Horatio Dumbleton

Personal information
- Full name: Horatio Norris Dumbleton
- Born: 23 October 1858 Ferozepore, Punjab, British India
- Died: 18 December 1935 (aged 77) Winchester, Hampshire, England
- Batting: Right-handed
- Bowling: Unknown-arm underarm slow

Domestic team information
- 1884: Hampshire

Career statistics
| Competition | First-class |
| Matches | 1 |
| Runs scored | 16 |
| Batting average | 8.00 |
| 100s/50s | –/– |
| Top score | 9 |
| Balls bowled | 14 |
| Wickets | 0 |
| Bowling average | – |
| 5 wickets in innings | – |
| 10 wickets in match | – |
| Best bowling | – |
| Catches/stumpings | –/– |
- Source: Cricinfo, 14 December 2009

= Horatio Dumbleton =

English cricketer

Horatio Norris Dumbleton (23 October 1858 – 18 December 1935) was an English first-class cricketer and British Army officer.

The son of the British Army General Charles Dumbleton, he was born in British India at Ferozepore in October 1858. Like his father, Dumbleton sought a military career and attended the Royal Military Academy, Woolwich. He graduated from there into the Royal Engineers as a lieutenant in October 1877. Dumbleton played services cricket for the Royal Engineers, meeting with some success. In mid-August 1884, he scored 325 runs for them in a total of 676 for 4 against the Royal Marines at Portsmouth. This likely contributed to his selection in the Hampshire team at the end of August for a first-class fixture against Somerset at Bath. Batting twice in the match, he was dismissed for 7 runs in Hampshire's first innings by Ted Sainsbury, while following-on in their second innings he was run out for 9.

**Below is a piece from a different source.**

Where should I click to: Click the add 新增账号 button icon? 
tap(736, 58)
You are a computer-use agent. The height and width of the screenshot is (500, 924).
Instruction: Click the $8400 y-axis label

In the Royal Engineers, Dumbleton was promoted to captain in April 1888. By 1890, he was an assistant instructor at the Royal School of Military Engineering, and was appointed chief instructor at the School of Submarine Mining in August 1895. He was appointed Inspector of Submarine Defences at Headquarters in February 1901 (at which point he held the rank of major), later vacating this appointment in March 1905. He was promoted to lieutenant colonel in July 1906, before being appointed a brevet colonel in July 1909. He retired from active service in July 1911. Dumbleton died at Winchester on 18 December 1935.